Now first off I don't know what secret she's talking about so I just say, ma'am, there ain't no real secret, I'm purty much a dumbass, the only real trick is opening up the checkbook and getting a lot of help from Mother Nature......and working ur ass off in the hot South Georgia sun.....but I'll take that as a complement and i appreciate it, we hay growers don't hear it nearly enuf out of the equine market.......

Last thing she says was "I don't mind paying a premium price for premium hay" puts a smile on your face, that's for sure.....

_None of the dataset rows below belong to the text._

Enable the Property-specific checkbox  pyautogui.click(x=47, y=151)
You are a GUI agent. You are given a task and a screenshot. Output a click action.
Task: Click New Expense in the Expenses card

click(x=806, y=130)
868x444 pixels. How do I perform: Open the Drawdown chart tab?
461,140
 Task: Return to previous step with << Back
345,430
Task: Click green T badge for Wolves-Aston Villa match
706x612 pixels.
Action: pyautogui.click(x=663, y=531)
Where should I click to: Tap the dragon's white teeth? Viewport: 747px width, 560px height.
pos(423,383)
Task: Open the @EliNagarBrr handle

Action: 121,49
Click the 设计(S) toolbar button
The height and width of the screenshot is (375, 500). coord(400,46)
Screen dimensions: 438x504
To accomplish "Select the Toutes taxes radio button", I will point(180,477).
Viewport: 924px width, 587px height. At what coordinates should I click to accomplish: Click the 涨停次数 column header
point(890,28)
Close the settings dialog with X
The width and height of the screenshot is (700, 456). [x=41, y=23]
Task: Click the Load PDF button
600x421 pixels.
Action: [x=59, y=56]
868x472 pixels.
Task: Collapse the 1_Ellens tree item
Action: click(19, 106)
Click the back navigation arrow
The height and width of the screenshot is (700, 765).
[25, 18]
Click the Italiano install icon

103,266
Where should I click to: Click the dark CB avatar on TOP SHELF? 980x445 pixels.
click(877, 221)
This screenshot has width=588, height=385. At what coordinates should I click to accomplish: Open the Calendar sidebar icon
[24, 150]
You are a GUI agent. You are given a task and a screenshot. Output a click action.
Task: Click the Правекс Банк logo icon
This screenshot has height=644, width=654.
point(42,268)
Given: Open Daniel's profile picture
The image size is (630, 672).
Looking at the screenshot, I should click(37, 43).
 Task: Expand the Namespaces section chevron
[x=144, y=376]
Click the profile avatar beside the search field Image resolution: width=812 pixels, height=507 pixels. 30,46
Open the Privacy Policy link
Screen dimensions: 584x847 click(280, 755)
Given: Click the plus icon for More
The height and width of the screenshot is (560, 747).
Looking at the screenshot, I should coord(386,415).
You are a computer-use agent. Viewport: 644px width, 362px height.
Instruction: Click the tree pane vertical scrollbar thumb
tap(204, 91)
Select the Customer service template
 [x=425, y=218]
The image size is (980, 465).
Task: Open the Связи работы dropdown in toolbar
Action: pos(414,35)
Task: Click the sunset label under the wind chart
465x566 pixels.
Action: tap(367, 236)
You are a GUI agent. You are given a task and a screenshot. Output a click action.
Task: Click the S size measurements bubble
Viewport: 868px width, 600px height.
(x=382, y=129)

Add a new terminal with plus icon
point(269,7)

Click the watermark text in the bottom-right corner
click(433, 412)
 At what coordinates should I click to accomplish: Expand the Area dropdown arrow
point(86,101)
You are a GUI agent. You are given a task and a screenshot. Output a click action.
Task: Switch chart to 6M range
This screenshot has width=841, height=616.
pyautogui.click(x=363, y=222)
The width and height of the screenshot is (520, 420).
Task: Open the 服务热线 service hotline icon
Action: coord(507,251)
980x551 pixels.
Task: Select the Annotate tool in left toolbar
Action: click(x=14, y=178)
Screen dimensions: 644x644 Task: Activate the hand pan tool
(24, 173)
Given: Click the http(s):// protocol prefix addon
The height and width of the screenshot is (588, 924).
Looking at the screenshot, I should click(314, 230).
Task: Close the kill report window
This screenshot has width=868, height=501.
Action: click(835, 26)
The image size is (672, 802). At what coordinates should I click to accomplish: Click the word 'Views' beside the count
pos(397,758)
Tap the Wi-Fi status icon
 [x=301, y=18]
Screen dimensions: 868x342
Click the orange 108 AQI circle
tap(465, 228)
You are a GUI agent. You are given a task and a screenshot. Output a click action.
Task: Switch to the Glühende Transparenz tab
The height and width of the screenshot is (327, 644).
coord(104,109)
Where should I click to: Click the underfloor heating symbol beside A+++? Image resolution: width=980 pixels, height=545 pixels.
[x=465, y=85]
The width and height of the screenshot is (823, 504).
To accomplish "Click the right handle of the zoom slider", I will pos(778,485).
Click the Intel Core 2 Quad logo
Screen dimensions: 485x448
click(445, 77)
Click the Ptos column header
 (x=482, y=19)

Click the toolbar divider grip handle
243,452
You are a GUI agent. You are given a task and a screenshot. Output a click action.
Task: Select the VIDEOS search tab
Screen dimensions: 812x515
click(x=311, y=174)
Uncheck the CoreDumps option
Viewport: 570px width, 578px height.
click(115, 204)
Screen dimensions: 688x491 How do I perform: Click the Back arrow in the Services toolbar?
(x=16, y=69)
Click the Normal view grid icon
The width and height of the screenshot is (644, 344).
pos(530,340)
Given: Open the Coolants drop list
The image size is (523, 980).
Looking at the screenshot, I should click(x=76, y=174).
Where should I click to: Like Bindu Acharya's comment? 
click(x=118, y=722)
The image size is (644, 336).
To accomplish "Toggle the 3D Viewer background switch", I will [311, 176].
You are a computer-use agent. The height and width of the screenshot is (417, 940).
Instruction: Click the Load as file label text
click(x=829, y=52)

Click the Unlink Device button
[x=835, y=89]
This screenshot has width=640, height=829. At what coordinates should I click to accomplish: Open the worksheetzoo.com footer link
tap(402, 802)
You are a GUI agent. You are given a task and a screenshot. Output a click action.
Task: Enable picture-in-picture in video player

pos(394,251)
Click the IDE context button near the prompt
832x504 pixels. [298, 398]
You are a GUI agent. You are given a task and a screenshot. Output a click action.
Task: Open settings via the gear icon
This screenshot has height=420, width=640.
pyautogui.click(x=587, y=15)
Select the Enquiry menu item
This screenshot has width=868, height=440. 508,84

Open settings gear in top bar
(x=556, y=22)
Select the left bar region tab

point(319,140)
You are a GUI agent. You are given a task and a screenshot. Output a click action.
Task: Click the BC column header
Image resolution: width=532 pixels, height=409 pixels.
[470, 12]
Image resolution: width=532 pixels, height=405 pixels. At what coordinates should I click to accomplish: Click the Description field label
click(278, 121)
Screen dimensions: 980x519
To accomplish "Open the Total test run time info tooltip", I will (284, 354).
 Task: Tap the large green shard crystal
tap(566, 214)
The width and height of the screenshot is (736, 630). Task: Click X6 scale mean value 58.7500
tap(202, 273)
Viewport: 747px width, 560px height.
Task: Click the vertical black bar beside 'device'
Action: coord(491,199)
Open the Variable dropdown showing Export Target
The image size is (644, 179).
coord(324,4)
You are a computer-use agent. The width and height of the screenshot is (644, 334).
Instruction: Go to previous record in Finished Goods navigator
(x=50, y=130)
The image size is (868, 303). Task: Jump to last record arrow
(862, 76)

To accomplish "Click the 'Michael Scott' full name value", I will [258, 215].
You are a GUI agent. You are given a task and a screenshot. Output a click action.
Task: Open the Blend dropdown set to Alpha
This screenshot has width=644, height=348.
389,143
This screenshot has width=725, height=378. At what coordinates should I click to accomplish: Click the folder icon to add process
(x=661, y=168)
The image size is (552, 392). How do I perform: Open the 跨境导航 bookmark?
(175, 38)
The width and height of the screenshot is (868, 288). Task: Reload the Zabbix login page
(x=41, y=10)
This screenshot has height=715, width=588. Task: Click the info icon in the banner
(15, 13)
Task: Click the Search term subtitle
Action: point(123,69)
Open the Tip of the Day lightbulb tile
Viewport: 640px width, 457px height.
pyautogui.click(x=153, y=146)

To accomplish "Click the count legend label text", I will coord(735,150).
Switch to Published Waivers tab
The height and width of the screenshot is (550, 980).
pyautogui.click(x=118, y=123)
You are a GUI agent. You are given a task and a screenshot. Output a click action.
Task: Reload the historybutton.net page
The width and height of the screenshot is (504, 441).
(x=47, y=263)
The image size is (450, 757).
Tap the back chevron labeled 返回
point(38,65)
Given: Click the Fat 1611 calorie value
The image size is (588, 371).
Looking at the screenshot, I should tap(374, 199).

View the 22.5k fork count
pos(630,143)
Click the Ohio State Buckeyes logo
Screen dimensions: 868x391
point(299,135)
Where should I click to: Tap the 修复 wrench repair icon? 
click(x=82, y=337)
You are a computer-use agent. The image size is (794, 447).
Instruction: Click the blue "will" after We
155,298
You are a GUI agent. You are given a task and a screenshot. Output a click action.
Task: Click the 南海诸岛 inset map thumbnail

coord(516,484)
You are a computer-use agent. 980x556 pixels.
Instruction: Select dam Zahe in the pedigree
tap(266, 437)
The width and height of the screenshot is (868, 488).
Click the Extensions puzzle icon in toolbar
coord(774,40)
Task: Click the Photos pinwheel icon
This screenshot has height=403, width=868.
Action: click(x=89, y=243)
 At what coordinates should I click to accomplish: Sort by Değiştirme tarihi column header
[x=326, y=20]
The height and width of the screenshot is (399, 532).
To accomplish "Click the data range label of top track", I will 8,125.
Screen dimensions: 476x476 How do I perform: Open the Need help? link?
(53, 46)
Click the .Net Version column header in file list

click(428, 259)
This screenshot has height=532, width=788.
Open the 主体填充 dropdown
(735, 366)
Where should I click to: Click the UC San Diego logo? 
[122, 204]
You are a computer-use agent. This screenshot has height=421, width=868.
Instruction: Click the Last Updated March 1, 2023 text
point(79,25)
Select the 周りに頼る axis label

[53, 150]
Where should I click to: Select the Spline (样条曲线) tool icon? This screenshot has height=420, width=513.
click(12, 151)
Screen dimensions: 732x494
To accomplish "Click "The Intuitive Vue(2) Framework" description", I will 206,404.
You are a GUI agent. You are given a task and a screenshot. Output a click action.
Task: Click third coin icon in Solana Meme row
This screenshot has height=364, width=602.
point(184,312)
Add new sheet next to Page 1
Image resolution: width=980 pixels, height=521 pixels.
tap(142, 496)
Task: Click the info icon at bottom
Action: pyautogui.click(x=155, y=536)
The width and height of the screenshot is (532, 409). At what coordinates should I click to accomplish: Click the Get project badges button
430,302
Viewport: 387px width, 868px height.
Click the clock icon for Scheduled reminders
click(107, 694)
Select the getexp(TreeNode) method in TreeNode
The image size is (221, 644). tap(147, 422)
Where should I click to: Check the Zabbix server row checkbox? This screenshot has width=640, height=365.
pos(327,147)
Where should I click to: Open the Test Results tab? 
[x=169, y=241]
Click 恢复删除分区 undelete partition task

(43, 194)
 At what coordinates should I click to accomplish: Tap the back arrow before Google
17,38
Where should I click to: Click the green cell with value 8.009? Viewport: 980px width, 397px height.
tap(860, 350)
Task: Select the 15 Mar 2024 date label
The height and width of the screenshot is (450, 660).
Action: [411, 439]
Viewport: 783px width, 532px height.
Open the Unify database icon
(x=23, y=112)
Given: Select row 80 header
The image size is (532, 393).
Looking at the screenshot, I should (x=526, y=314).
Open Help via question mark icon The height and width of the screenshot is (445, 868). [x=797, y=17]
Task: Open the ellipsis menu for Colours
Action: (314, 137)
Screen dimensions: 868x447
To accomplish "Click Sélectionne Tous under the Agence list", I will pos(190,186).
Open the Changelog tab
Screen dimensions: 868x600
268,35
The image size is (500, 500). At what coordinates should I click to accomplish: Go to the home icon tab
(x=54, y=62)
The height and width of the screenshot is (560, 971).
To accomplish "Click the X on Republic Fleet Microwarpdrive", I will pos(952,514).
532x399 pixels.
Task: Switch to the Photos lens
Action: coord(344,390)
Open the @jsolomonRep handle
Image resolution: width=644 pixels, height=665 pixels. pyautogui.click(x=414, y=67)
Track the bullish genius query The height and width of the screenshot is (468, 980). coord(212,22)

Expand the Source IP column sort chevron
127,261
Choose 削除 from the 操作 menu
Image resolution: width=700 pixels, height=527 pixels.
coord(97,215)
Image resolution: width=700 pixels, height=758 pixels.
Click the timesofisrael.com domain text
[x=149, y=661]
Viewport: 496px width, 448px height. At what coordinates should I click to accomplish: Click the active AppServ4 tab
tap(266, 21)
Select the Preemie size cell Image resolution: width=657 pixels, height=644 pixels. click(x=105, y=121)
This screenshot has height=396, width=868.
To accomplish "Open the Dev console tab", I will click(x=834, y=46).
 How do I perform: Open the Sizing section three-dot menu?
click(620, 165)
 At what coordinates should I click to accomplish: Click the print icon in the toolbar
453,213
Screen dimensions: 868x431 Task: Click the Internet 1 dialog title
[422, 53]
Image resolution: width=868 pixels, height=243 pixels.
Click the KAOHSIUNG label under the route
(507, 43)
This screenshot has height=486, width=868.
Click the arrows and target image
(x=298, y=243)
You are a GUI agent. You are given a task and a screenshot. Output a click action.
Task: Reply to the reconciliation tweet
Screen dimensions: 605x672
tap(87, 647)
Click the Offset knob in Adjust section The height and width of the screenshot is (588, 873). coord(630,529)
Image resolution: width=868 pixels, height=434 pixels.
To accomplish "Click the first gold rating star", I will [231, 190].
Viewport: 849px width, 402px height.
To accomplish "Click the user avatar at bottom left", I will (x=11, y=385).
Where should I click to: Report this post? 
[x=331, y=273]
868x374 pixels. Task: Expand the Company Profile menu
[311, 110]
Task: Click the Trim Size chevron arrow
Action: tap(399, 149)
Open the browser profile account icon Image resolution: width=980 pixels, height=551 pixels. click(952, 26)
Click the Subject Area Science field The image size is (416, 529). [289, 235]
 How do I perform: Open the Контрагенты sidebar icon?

It'll probably be short lived, first time she gets a blade of Baha'i in one of those bales....


----------



## FCF

Good for you!! There are decent horsey people out there, just like other decent people you don't here much about them! It takes awhile to sort out the trash and find the keepers.

I sold out of all types of hay earlier this week, earliest ever. Had the following email, from a decent horsey customer of 2-3 years, this morning. Makes one feel good about the job they are doing! They are about 70 miles away.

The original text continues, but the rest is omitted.